The same formula can be obtained in another way, mathematically, from the equation for the coordinate y = v0 · sin (α) · t-g · t² / 2. This equation can be rewritten in a slightly modified form: y = -g / 2 · t² + v0 · sin (α) · t. It can be seen that this is a quadratic dependence, where y is a function, t is an argument.
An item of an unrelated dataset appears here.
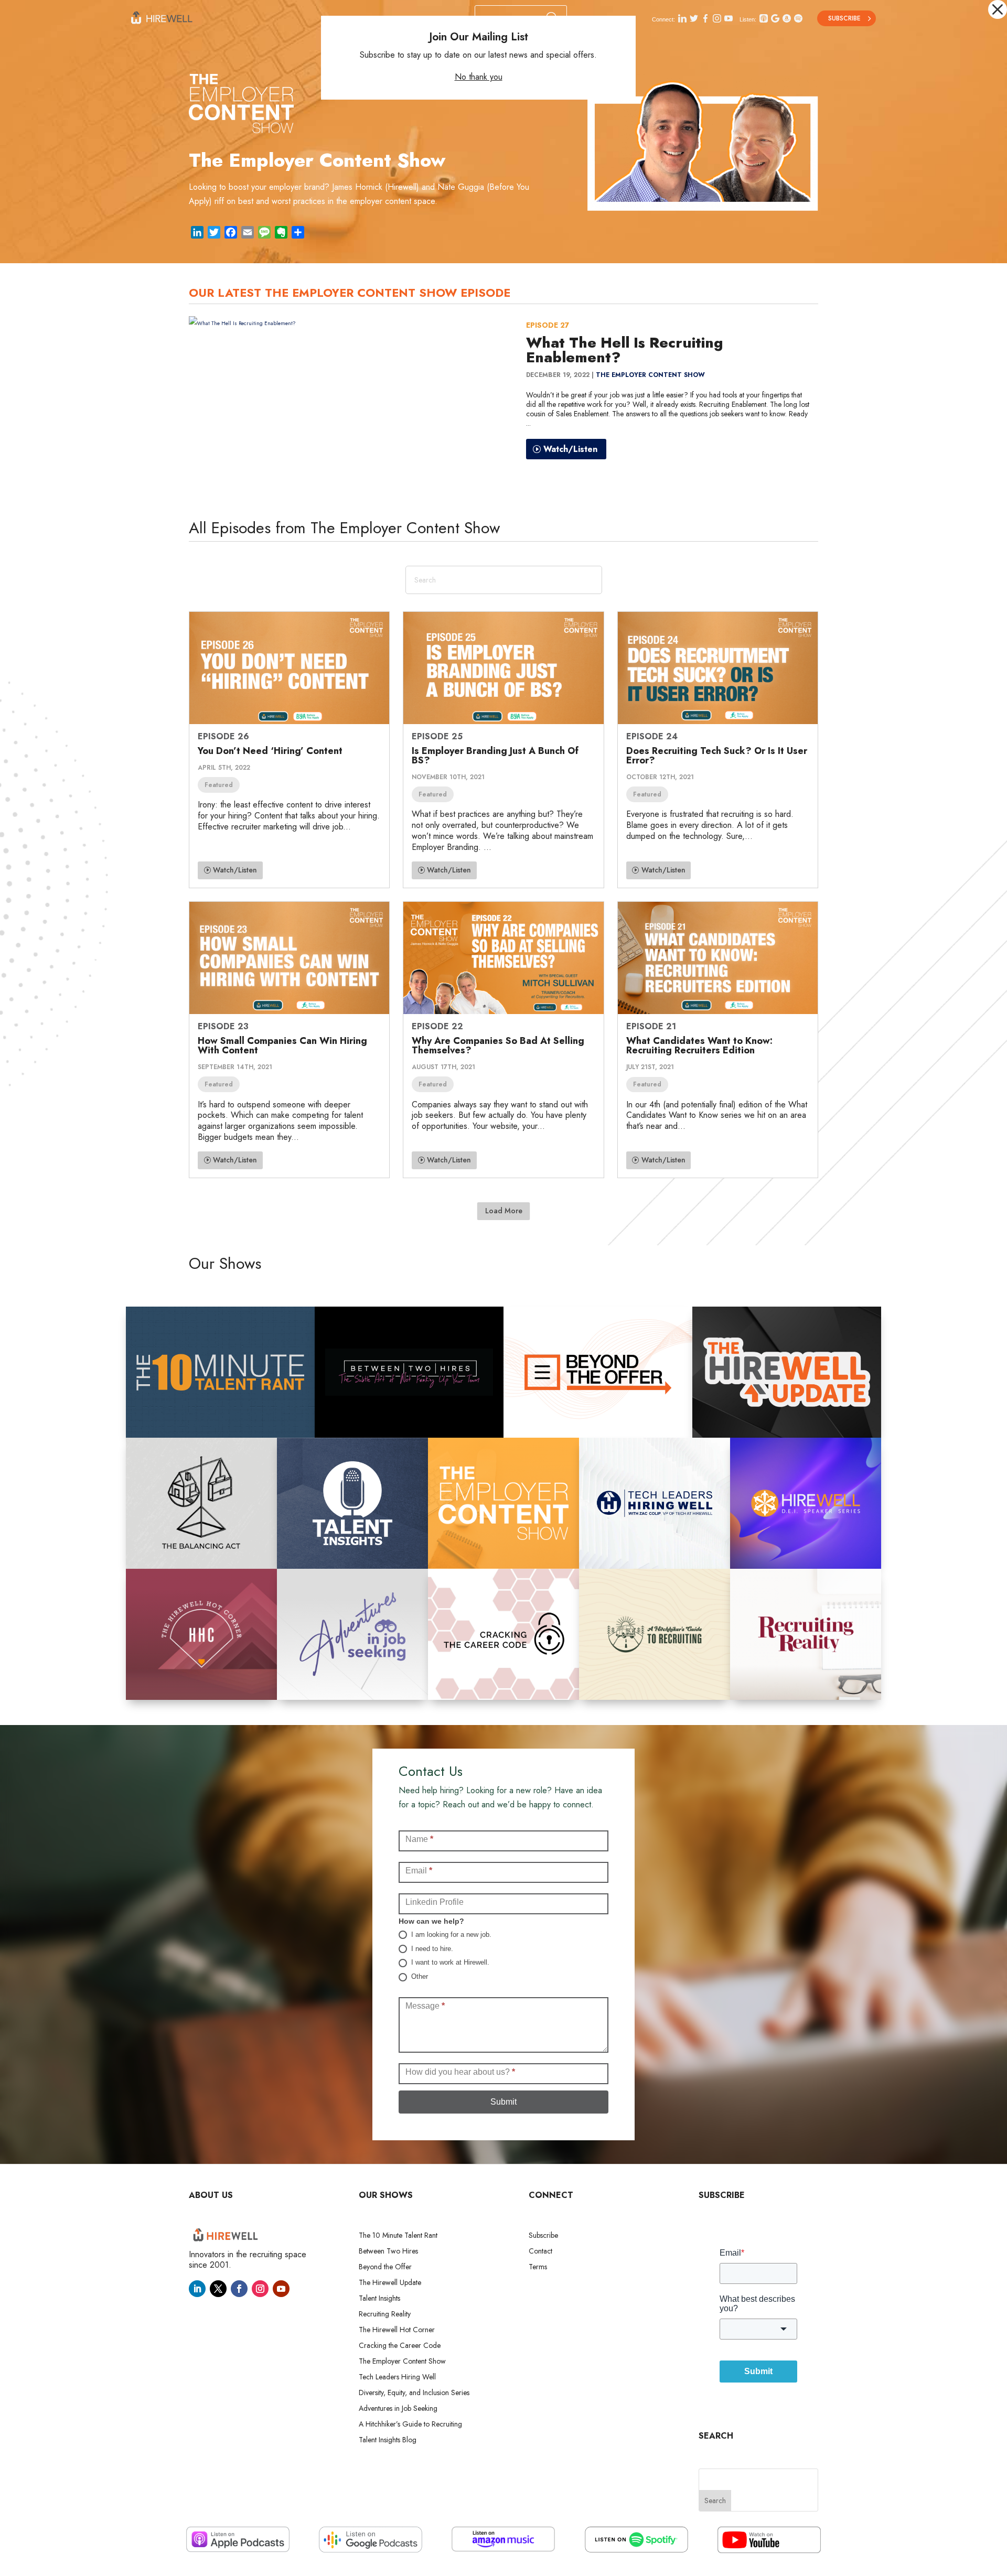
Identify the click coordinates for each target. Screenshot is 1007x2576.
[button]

The vertex of the parabola describing the trajectory is the point t (p) = [- v0 · sin (α)] / [- 2g / 2]. Minuses and twos cancel out, so t (p) = v0 sin (α) / g. If we designate the maximum height as H and remember that the peak point is the vertex of the parabola along which the body moves, then H = y (t (p)) = v0²sin² (α) / 2g. That is, to get the height, it is necessary to substitute "t vertex" in the equation for the y coordinate.

### Step 6

So, the flight time is written as t = 2 · v0 · sin (α) / g. To change it, you need to change the initial speed and angle of inclination accordingly. The higher the speed, the longer the body flies. The angle is somewhat more complicated, because time does not depend on the angle itself, but on its sine. The maximum possible sine value - one - is achieved at an angle of inclination of 90 °. This means that the longest time a body flies is when it is thrown vertically upwards.

### Step 7

The flight range is the final x coordinate. If we substitute the already found flight time into the equation x = v0 · cos (α) · t, then it is easy to find that L = 2v0²sin (α) cos (α) / g. Here you can apply the trigonometric double angle formula 2sin (α) cos (α) = sin (2α), then L = v0²sin (2α) / g. The sine of two alpha is equal to one when 2α = n / 2, α = n / 4. Thus, the flight range is maximum if the body is thrown at an angle of 45 °.